Your goal: Of all the lines in the entries below, give again exactly those starting at the line containing "The width and height of the screenshot is (623, 333)." and ending at the line containing "Task: Click the +13 129 105 075 phone link", both ends included, and no others.

----- Source data

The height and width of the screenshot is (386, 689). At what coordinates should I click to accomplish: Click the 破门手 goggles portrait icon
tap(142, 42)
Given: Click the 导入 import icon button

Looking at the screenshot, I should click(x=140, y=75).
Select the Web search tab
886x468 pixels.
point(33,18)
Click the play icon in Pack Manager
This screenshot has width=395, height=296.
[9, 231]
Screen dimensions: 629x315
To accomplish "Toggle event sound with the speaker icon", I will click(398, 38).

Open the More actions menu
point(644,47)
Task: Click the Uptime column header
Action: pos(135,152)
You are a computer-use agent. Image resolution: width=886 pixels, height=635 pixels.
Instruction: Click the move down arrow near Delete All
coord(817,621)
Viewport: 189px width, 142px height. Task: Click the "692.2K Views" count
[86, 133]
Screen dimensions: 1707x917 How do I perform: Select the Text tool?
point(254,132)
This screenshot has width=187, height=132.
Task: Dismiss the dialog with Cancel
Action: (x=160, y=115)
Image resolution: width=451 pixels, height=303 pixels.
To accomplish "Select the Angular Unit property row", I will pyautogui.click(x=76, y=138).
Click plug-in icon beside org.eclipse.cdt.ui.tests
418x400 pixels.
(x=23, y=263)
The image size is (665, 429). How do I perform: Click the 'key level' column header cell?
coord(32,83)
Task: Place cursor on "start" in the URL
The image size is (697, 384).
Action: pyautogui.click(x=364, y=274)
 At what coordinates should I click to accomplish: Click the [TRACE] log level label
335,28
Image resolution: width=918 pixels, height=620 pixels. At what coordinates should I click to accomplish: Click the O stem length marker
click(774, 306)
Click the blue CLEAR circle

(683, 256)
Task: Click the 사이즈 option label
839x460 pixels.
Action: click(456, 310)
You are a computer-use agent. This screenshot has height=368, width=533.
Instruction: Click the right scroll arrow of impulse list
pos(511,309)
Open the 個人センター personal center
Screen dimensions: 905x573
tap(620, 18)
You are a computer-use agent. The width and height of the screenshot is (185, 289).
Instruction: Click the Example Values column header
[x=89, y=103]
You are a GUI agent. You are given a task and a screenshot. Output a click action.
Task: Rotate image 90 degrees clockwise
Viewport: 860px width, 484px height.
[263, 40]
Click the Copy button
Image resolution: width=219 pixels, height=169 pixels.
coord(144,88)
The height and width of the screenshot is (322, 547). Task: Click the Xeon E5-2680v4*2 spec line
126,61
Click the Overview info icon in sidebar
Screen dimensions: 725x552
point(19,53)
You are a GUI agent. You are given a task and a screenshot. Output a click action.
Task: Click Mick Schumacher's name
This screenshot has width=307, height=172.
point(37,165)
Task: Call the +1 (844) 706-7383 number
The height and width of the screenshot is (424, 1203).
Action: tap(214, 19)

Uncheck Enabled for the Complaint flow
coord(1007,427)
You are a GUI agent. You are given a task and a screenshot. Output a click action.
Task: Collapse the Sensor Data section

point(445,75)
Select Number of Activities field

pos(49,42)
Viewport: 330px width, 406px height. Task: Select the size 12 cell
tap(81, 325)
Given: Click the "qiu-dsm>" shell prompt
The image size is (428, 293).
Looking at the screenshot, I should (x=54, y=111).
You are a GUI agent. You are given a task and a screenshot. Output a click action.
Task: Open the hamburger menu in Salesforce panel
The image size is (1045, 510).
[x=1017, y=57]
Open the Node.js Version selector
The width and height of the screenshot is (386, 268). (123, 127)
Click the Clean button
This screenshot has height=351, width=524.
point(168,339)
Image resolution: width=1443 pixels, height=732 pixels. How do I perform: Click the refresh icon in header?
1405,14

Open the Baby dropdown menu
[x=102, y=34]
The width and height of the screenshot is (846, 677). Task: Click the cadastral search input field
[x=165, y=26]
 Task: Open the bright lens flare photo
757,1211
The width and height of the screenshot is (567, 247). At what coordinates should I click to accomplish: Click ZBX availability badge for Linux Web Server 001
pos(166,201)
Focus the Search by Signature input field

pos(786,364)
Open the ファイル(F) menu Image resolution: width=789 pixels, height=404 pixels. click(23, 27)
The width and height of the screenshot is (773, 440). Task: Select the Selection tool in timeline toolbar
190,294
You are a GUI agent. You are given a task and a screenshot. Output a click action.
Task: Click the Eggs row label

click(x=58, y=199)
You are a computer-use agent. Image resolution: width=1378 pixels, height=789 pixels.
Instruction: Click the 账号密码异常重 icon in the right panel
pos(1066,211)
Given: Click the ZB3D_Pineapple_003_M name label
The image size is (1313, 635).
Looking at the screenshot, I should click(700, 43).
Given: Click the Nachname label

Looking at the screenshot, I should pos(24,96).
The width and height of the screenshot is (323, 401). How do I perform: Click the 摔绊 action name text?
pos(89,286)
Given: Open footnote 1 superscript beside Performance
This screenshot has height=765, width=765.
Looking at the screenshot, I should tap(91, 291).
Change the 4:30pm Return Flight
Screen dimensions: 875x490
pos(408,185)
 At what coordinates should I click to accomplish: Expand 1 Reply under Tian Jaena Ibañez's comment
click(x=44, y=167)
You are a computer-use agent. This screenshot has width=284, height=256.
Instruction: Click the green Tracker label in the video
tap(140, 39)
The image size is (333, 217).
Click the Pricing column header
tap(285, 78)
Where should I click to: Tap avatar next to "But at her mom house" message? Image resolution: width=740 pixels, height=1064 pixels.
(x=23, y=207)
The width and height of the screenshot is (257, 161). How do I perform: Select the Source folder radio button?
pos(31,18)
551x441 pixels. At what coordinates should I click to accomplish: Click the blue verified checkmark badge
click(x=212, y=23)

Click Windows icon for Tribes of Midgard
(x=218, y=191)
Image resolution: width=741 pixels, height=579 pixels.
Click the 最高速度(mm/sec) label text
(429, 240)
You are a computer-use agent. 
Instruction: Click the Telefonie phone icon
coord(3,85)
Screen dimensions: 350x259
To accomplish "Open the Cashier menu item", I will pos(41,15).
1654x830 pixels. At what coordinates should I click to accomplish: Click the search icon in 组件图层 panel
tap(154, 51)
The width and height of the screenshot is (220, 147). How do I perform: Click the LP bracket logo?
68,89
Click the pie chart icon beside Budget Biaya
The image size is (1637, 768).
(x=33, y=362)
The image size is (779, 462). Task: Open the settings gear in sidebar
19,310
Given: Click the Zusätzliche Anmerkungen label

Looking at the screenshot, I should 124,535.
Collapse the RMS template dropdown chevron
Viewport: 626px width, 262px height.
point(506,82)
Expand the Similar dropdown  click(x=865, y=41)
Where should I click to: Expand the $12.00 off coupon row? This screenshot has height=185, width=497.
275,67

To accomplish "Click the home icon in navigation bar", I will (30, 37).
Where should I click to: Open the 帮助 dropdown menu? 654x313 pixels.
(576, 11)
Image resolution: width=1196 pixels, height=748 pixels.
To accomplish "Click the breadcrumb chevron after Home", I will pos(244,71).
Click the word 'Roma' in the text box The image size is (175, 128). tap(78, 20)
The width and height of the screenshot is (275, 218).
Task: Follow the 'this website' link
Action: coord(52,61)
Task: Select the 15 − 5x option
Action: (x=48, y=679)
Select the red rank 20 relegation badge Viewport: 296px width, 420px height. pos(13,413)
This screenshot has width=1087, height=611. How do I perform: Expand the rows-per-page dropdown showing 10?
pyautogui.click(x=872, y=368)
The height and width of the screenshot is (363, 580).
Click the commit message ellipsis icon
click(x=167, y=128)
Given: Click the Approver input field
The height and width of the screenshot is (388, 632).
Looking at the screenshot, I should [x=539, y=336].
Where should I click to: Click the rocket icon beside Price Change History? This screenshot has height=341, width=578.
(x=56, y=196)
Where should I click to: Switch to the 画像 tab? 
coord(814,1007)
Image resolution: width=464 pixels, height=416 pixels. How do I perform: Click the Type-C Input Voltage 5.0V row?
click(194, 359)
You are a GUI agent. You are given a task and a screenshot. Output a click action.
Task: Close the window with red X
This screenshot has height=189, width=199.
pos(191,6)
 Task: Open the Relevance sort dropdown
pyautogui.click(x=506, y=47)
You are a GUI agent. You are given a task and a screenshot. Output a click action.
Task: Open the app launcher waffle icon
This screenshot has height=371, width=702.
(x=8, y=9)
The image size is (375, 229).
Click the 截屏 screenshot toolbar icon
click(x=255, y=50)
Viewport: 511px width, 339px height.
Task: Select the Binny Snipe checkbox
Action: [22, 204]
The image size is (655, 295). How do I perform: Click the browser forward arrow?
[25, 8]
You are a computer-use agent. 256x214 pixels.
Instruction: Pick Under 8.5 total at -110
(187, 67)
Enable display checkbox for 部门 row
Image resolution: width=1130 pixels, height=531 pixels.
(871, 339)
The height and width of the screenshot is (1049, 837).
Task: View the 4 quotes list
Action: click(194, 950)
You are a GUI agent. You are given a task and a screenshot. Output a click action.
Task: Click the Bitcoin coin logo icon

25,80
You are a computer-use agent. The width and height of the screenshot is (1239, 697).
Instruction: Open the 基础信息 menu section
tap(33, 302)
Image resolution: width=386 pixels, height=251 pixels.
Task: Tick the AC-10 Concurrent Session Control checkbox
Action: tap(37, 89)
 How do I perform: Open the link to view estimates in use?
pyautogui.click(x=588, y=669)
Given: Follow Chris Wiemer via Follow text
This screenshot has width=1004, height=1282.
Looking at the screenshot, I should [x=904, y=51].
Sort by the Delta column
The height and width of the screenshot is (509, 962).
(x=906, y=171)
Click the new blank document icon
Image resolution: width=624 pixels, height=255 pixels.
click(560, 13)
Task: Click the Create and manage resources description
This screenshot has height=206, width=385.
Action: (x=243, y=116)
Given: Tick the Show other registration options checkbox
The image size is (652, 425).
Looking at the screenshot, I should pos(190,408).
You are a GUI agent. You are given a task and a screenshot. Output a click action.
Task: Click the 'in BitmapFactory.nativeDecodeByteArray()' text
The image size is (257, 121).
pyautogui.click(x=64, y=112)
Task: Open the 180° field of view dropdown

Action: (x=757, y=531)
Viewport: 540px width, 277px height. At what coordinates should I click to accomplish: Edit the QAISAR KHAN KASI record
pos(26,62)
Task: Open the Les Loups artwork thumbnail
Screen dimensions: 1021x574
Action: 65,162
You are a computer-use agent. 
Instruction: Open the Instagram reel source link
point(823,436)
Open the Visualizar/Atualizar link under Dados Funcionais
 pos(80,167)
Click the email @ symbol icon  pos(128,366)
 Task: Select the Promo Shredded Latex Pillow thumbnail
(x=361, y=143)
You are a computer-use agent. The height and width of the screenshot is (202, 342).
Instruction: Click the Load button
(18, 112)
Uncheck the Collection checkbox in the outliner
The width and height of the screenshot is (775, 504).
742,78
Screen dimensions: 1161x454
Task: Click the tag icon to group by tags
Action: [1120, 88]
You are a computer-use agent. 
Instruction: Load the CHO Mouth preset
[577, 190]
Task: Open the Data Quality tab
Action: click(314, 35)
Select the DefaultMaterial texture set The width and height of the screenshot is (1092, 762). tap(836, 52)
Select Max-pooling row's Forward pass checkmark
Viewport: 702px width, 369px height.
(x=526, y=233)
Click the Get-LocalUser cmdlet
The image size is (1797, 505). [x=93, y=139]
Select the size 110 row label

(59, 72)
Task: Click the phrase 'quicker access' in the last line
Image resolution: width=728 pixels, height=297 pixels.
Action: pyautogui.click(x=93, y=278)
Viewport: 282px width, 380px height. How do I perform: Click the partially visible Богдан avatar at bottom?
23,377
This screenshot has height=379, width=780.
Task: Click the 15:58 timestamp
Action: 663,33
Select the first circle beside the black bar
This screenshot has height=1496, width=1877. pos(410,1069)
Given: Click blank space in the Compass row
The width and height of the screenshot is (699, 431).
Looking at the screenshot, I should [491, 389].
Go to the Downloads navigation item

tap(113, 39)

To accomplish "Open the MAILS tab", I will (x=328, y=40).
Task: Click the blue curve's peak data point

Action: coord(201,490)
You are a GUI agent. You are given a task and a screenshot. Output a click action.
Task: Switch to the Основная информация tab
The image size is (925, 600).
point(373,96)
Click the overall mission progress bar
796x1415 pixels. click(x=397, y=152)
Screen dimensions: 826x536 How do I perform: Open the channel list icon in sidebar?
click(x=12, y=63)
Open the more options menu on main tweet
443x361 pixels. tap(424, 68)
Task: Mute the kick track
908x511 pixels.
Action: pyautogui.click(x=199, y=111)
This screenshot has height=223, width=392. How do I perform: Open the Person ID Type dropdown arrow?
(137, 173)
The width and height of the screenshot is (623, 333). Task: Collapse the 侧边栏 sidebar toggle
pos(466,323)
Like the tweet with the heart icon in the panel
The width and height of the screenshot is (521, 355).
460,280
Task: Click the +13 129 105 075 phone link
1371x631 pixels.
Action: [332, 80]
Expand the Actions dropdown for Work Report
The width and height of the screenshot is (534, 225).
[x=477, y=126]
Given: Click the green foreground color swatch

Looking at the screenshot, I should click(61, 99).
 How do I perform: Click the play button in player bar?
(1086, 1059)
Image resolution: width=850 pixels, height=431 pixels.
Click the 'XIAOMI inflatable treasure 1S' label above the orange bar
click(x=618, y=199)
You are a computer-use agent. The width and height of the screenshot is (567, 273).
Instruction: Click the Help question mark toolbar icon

----------

Response to the exercise:
The width and height of the screenshot is (623, 333). Task: Collapse the 侧边栏 sidebar toggle
pos(466,323)
Like the tweet with the heart icon in the panel
The width and height of the screenshot is (521, 355).
460,280
Task: Click the +13 129 105 075 phone link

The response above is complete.